Le gouverneur de cet État du Middle West a cependant fait connaître son opposition. Plusieurs tribunaux ont condamné les tenants du créationnisme, considérant que celui-ci n'était pas scientifique mais religieux et que leur activisme contrevient au principe de laïcité.
Néanmoins, État après État, les fondamentalistes mènent l'offensive. Faisant de l'entrisme dans les organes élus, ils tentent d'imposer leur dogme dans un pays où les programmes scolaires sont du ressort des autorités locales. Ainsi, en Alabama, les livres de sciences doivent indiquer que l'évolution est une "théorie controversée". "Personne n'était présent quand la vie est apparue, aucun point de vue sur ses origines ne peut être considéré comme un fait mais seulement comme une théorie" peut-on y lire.
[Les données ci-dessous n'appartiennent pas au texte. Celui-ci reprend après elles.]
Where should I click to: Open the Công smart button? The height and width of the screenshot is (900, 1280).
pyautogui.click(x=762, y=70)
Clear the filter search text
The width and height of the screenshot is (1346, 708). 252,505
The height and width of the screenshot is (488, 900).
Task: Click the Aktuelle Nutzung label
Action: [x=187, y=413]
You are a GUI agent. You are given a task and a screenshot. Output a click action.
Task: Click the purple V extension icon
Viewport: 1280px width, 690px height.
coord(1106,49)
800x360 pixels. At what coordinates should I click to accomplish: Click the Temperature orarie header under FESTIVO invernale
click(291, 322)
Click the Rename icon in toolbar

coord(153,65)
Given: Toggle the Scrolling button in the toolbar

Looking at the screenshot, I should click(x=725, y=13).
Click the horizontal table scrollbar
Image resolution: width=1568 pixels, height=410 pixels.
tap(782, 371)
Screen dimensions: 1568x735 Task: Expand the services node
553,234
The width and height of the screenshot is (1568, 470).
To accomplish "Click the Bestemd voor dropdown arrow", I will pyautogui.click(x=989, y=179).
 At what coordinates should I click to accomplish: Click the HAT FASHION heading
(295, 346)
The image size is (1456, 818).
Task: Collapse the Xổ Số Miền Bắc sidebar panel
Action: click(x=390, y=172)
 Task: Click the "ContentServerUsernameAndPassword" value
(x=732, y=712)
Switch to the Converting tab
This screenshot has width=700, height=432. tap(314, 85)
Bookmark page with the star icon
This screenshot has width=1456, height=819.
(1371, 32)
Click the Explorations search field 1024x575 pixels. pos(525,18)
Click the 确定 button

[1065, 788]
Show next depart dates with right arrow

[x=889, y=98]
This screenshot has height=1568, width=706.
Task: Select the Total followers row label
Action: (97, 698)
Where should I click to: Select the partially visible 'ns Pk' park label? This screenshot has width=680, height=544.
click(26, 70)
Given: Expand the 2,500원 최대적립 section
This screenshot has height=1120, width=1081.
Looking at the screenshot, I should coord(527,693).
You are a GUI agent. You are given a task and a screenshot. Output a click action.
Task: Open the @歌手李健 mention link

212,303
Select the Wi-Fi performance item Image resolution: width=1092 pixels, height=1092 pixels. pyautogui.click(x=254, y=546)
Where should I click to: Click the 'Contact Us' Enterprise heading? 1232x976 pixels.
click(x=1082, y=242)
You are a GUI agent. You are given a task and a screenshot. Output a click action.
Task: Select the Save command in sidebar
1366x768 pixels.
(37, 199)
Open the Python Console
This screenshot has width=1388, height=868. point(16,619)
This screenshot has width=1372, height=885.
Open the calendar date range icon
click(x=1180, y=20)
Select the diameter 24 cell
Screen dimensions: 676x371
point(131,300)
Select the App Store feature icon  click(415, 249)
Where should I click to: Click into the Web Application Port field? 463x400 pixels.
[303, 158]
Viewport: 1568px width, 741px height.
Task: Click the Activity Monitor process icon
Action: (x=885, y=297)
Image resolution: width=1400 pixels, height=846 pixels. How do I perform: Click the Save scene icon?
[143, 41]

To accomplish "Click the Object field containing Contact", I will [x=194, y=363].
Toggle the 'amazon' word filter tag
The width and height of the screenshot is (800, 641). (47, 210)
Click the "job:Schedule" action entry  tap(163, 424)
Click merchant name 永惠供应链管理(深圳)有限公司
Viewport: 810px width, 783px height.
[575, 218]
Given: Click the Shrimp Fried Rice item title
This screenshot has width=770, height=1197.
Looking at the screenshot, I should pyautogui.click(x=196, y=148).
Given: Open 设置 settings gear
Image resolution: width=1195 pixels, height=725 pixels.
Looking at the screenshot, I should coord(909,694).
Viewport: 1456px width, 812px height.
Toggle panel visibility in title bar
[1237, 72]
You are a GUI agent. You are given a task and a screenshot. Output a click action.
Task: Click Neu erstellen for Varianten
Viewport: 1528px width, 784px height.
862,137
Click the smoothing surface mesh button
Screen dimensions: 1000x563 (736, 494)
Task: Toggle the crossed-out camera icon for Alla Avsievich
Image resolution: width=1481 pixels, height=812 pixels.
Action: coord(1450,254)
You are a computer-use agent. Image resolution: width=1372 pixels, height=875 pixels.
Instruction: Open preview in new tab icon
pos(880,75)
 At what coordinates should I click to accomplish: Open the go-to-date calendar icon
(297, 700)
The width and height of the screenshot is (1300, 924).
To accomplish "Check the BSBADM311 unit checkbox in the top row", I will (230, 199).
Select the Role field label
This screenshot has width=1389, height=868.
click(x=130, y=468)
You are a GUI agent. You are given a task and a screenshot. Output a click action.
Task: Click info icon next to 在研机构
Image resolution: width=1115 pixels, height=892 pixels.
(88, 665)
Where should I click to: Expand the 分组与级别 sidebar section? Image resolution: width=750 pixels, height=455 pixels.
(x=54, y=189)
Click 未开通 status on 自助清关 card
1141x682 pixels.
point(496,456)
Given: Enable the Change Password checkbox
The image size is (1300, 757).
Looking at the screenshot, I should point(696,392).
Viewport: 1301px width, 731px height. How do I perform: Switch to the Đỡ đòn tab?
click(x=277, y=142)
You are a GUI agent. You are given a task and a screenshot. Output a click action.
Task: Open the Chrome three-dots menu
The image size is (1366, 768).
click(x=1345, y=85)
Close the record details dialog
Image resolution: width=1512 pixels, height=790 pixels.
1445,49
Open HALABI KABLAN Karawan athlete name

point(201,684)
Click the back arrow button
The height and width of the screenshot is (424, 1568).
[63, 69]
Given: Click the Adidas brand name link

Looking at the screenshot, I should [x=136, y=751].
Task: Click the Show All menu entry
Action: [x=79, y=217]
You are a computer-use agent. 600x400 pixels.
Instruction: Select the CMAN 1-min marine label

Les tenants de ce nouveau fanatisme affirment que le créationnisme est une science plus viable que l'évolution. Dans la foulée, ils accusent les chrétiens évolutionnistes d'avoir trahi la Bible "en prolongeant les sept jours de la Création en des millions d'années". Sept jours, c'est sept jours, pas une heure de plus! "On devrait faire une loi contre l'évolution" déclare l'Association pour la Création du Missouri, pour qui la création est "le postulat selon lequel, il y a quelques milliers d'années, l'univers, le système solaire, la Terre et les espèces végétales et animales ont été conçus par un processus spécial et créateur qui n'est plus en vigueur aujourd'hui. Les variations biologiques qui ont eu lieu depuis la création originale ont été restreintes dans la limite de chaque espèce créée". "Au commencement, Dieu a créé le Ciel et la Terre, c'est aussi simple que ça, poursuit-elle. Comment les Chrétiens évolutionnistes qui veulent adapter les Écritures à cette théorie ridicule peuvent-ils croire aux textes sacrés s'ils rejettent une partie de la parole de Dieu?".
Ces affirmations ne sont pas que des mots. Nombre d'enseignants se plaignent d'agressions verbales d'élèves qui disent ne rien croire de leur enseignement, tout comme de parents qui exigent que leurs rejetons soient élevés dans la bonne parole "créationniste". Certains ont peur pour leur carrière. D'autres craignent qu'après une telle éducation, ces jeunes soient incapables de poursuivre des études scientifiques à l'université. C'est bien le moindre des soucis de ces nouveaux croisés qui pensent encore que les dinosaures sont apparus sur terre en même temps que l'homme, et que le soleil a été créé après la terre.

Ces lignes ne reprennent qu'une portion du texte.